==== Provided records ====

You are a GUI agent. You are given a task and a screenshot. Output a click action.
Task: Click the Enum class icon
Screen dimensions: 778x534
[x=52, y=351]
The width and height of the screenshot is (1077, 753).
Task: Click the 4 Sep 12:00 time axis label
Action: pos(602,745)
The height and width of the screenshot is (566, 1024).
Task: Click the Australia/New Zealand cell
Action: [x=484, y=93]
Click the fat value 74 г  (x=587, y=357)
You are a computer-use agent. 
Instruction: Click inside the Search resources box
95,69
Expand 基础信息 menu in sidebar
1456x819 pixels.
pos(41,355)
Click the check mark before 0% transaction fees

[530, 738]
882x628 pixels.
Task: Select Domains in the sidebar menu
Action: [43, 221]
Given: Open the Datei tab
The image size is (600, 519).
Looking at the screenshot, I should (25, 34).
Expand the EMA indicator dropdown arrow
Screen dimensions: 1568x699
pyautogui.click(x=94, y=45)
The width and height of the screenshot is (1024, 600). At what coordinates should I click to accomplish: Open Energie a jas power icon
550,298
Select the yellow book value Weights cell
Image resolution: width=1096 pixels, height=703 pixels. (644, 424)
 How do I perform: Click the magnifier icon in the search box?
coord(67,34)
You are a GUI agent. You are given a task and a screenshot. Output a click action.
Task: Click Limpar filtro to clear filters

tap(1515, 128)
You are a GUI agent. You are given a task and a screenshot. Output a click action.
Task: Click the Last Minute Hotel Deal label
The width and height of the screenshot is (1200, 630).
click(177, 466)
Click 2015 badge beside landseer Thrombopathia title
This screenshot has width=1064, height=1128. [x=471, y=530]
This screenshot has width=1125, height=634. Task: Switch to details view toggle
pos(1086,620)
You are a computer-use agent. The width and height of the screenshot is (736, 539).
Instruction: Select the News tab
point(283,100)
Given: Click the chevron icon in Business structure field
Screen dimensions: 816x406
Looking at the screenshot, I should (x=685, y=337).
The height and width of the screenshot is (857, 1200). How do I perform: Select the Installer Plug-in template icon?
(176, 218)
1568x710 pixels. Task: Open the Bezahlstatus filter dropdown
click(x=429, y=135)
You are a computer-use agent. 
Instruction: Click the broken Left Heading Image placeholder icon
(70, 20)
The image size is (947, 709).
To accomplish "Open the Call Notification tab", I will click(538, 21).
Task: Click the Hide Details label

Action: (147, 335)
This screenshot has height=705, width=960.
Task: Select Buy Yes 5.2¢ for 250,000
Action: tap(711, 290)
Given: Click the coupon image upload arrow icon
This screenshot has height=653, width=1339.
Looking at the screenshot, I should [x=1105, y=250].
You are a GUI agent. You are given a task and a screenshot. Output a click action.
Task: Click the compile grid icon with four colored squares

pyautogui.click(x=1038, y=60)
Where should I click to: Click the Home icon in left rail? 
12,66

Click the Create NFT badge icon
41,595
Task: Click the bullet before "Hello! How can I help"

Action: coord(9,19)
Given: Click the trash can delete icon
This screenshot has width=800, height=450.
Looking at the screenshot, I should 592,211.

====

Copy the listing above exactly as it stands, from first line to last.

-- Answer for the task --
You are a GUI agent. You are given a task and a screenshot. Output a click action.
Task: Click the Enum class icon
Screen dimensions: 778x534
[x=52, y=351]
The width and height of the screenshot is (1077, 753).
Task: Click the 4 Sep 12:00 time axis label
Action: pos(602,745)
The height and width of the screenshot is (566, 1024).
Task: Click the Australia/New Zealand cell
Action: [x=484, y=93]
Click the fat value 74 г  (x=587, y=357)
You are a computer-use agent. 
Instruction: Click inside the Search resources box
95,69
Expand 基础信息 menu in sidebar
1456x819 pixels.
pos(41,355)
Click the check mark before 0% transaction fees

[530, 738]
882x628 pixels.
Task: Select Domains in the sidebar menu
Action: [43, 221]
Given: Open the Datei tab
The image size is (600, 519).
Looking at the screenshot, I should (25, 34).
Expand the EMA indicator dropdown arrow
Screen dimensions: 1568x699
pyautogui.click(x=94, y=45)
The width and height of the screenshot is (1024, 600). At what coordinates should I click to accomplish: Open Energie a jas power icon
550,298
Select the yellow book value Weights cell
Image resolution: width=1096 pixels, height=703 pixels. (644, 424)
 How do I perform: Click the magnifier icon in the search box?
coord(67,34)
You are a GUI agent. You are given a task and a screenshot. Output a click action.
Task: Click Limpar filtro to clear filters

tap(1515, 128)
You are a GUI agent. You are given a task and a screenshot. Output a click action.
Task: Click the Last Minute Hotel Deal label
The width and height of the screenshot is (1200, 630).
click(177, 466)
Click 2015 badge beside landseer Thrombopathia title
This screenshot has width=1064, height=1128. [x=471, y=530]
This screenshot has width=1125, height=634. Task: Switch to details view toggle
pos(1086,620)
You are a computer-use agent. The width and height of the screenshot is (736, 539).
Instruction: Select the News tab
point(283,100)
Given: Click the chevron icon in Business structure field
Screen dimensions: 816x406
Looking at the screenshot, I should (x=685, y=337).
The height and width of the screenshot is (857, 1200). How do I perform: Select the Installer Plug-in template icon?
(176, 218)
1568x710 pixels. Task: Open the Bezahlstatus filter dropdown
click(x=429, y=135)
You are a computer-use agent. 
Instruction: Click the broken Left Heading Image placeholder icon
(70, 20)
The image size is (947, 709).
To accomplish "Open the Call Notification tab", I will click(538, 21).
Task: Click the Hide Details label

Action: (147, 335)
This screenshot has height=705, width=960.
Task: Select Buy Yes 5.2¢ for 250,000
Action: tap(711, 290)
Given: Click the coupon image upload arrow icon
This screenshot has height=653, width=1339.
Looking at the screenshot, I should [x=1105, y=250].
You are a GUI agent. You are given a task and a screenshot. Output a click action.
Task: Click the compile grid icon with four colored squares

pyautogui.click(x=1038, y=60)
Where should I click to: Click the Home icon in left rail? 
12,66

Click the Create NFT badge icon
41,595
Task: Click the bullet before "Hello! How can I help"

Action: coord(9,19)
Given: Click the trash can delete icon
This screenshot has width=800, height=450.
Looking at the screenshot, I should 592,211.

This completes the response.